EXERCISE BRIEF
Write out again, exactly, the lines below starting at the one with "Task: Click the app launcher waffle icon" and ending at the one with "1012x745 pixels.".

RECORDS
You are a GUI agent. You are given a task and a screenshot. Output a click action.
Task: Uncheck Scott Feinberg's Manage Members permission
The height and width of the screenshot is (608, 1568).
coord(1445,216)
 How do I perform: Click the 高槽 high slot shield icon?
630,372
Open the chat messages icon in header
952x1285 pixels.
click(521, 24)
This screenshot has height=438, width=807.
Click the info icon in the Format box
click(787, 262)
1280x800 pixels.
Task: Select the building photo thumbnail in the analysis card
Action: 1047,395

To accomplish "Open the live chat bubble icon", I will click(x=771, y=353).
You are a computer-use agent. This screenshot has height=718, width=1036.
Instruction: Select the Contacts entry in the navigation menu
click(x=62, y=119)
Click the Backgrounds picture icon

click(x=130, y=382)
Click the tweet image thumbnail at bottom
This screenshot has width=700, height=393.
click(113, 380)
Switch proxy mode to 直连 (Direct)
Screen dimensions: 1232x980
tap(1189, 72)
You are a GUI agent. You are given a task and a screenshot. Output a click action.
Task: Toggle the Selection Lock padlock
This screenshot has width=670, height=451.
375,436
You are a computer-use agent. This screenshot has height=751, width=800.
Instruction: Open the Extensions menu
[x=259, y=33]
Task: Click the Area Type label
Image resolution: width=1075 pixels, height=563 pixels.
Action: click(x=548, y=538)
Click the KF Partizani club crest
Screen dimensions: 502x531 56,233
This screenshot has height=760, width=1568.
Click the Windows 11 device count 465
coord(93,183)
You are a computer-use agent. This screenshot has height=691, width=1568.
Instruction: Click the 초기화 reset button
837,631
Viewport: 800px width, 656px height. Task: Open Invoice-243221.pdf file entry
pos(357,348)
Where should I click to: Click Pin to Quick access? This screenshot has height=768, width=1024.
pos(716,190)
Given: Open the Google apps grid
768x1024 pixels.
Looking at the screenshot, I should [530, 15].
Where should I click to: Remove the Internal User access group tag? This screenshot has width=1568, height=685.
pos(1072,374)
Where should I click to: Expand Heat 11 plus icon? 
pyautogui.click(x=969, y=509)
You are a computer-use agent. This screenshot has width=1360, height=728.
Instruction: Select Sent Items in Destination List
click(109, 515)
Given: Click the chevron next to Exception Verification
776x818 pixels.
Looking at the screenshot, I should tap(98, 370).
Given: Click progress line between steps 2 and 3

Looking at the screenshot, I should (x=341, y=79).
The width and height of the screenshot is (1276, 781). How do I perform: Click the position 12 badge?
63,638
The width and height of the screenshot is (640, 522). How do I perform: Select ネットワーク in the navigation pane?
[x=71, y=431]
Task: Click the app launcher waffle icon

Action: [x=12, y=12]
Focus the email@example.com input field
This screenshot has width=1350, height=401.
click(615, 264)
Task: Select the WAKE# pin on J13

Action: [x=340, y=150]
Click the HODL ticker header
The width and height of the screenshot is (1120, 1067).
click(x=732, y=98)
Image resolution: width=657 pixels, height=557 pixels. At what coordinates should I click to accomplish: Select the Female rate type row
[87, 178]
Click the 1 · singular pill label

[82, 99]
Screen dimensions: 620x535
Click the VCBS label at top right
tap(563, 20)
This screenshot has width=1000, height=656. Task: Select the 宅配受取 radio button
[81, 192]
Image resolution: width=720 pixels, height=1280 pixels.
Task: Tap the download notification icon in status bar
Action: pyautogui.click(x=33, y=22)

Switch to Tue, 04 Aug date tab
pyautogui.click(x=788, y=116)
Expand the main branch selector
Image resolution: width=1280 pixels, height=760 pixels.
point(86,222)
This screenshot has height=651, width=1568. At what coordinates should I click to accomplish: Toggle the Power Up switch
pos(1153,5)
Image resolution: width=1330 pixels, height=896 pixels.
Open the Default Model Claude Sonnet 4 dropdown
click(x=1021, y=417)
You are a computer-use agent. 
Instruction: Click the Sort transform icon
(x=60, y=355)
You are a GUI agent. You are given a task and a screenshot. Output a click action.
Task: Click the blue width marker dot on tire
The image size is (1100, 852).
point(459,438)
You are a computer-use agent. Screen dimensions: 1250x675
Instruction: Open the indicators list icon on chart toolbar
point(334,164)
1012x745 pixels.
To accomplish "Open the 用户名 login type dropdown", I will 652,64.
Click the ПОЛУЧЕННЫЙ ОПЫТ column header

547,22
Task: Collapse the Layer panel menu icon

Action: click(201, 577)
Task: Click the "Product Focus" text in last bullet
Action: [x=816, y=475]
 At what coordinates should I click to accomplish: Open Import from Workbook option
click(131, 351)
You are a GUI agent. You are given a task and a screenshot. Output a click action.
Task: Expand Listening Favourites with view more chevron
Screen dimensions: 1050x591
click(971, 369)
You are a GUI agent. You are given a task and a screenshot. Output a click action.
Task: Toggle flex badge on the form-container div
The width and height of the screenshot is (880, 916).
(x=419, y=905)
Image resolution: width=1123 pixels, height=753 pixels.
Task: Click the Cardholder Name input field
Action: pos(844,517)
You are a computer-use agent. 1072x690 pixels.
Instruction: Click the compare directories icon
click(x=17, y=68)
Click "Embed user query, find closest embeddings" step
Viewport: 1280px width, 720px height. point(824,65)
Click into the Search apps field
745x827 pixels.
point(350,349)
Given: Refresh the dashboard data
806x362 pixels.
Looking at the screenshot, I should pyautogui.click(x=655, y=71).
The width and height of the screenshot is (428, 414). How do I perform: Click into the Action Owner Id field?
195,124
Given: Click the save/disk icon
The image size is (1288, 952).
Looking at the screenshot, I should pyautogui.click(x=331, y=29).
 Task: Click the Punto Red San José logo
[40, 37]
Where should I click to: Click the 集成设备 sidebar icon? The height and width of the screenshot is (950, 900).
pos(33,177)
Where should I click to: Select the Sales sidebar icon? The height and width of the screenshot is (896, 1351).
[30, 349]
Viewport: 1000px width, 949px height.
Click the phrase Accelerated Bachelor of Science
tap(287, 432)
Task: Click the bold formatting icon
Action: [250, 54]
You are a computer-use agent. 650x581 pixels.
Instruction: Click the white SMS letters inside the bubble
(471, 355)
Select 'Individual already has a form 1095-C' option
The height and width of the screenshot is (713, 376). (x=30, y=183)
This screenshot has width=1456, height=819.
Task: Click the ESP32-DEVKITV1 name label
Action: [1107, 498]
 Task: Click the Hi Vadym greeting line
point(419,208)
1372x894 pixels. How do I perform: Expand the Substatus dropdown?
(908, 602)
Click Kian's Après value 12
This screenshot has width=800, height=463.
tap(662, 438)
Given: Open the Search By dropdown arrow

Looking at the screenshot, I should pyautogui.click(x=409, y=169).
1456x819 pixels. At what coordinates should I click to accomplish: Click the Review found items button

EXERCISE OUTPUT
Task: Click the app launcher waffle icon

Action: [x=12, y=12]
Focus the email@example.com input field
This screenshot has width=1350, height=401.
click(615, 264)
Task: Select the WAKE# pin on J13

Action: [x=340, y=150]
Click the HODL ticker header
The width and height of the screenshot is (1120, 1067).
click(x=732, y=98)
Image resolution: width=657 pixels, height=557 pixels. At what coordinates should I click to accomplish: Select the Female rate type row
[87, 178]
Click the 1 · singular pill label

[82, 99]
Screen dimensions: 620x535
Click the VCBS label at top right
tap(563, 20)
This screenshot has width=1000, height=656. Task: Select the 宅配受取 radio button
[81, 192]
Image resolution: width=720 pixels, height=1280 pixels.
Task: Tap the download notification icon in status bar
Action: pyautogui.click(x=33, y=22)

Switch to Tue, 04 Aug date tab
pyautogui.click(x=788, y=116)
Expand the main branch selector
Image resolution: width=1280 pixels, height=760 pixels.
point(86,222)
This screenshot has height=651, width=1568. At what coordinates should I click to accomplish: Toggle the Power Up switch
pos(1153,5)
Image resolution: width=1330 pixels, height=896 pixels.
Open the Default Model Claude Sonnet 4 dropdown
click(x=1021, y=417)
You are a computer-use agent. 
Instruction: Click the Sort transform icon
(x=60, y=355)
You are a GUI agent. You are given a task and a screenshot. Output a click action.
Task: Click the blue width marker dot on tire
The image size is (1100, 852).
point(459,438)
You are a computer-use agent. Screen dimensions: 1250x675
Instruction: Open the indicators list icon on chart toolbar
point(334,164)
1012x745 pixels.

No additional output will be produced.